§ **WHAT THE TASK REQUIRES**:
Your answer should be a single number: the count of lines in the listing that contain "Time".

§ **RECORD EXTRACTS**:
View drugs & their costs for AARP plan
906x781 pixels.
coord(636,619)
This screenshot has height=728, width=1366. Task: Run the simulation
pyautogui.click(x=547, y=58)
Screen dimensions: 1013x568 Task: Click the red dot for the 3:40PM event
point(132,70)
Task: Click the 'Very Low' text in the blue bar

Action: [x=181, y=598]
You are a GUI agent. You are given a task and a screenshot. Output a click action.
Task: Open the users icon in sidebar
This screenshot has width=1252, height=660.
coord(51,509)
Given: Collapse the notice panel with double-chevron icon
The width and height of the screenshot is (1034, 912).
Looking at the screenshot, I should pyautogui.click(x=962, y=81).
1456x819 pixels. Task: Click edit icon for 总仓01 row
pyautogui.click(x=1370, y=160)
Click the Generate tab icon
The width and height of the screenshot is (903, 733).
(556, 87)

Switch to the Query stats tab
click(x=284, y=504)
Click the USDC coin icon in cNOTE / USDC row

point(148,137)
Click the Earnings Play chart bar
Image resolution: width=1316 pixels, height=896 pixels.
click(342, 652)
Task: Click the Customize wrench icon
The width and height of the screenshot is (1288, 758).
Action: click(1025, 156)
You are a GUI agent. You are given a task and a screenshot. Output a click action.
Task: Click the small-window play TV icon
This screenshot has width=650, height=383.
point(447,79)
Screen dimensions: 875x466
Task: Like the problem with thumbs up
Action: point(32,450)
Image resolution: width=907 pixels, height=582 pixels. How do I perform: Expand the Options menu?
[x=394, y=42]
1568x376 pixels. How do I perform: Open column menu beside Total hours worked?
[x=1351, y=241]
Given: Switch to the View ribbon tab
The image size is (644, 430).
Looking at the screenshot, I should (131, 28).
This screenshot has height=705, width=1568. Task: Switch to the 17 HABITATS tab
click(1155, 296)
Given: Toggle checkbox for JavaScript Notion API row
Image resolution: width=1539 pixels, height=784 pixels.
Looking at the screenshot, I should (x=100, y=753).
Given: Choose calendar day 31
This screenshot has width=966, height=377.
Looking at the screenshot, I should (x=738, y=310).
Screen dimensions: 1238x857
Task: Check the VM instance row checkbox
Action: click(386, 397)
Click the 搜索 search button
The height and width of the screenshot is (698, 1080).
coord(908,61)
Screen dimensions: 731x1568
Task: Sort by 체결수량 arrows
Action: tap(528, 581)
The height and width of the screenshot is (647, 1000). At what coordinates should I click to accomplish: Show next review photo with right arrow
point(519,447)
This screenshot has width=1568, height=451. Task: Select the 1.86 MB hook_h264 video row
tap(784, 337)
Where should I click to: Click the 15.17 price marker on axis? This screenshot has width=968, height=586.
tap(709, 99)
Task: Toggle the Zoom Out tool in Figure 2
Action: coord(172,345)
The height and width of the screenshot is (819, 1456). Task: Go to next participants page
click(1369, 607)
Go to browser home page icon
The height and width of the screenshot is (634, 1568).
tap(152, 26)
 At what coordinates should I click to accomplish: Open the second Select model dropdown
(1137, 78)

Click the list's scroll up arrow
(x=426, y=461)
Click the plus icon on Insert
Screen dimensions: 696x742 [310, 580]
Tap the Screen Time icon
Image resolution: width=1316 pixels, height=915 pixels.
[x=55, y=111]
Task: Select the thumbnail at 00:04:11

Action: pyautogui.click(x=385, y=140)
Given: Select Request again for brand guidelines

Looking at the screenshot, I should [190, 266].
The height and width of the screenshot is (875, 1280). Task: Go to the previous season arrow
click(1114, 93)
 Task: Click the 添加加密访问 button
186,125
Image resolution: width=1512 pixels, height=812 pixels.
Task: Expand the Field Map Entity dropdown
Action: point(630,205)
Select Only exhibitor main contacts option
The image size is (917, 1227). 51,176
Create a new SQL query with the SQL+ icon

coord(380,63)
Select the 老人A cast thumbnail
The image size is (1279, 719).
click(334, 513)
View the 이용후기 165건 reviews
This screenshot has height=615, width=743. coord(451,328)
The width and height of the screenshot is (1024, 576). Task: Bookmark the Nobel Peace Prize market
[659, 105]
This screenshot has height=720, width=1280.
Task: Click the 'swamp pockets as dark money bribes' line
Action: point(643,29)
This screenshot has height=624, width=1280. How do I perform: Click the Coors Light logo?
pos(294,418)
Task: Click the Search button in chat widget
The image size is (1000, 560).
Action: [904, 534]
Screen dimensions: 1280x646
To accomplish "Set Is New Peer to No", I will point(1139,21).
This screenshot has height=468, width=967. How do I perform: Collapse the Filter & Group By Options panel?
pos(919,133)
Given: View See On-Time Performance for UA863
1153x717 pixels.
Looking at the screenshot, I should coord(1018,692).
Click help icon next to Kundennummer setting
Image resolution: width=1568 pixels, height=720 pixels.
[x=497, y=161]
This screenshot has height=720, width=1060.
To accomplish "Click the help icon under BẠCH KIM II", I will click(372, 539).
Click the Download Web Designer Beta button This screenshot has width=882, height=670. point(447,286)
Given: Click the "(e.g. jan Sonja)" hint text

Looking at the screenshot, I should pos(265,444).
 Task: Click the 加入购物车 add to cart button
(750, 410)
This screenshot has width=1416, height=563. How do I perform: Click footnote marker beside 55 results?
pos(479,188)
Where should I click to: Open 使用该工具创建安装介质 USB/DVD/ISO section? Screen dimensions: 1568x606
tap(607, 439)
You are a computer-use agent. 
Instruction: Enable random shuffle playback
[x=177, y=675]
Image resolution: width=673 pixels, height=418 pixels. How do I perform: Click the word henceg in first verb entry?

§ **ANSWER SECTION**:
2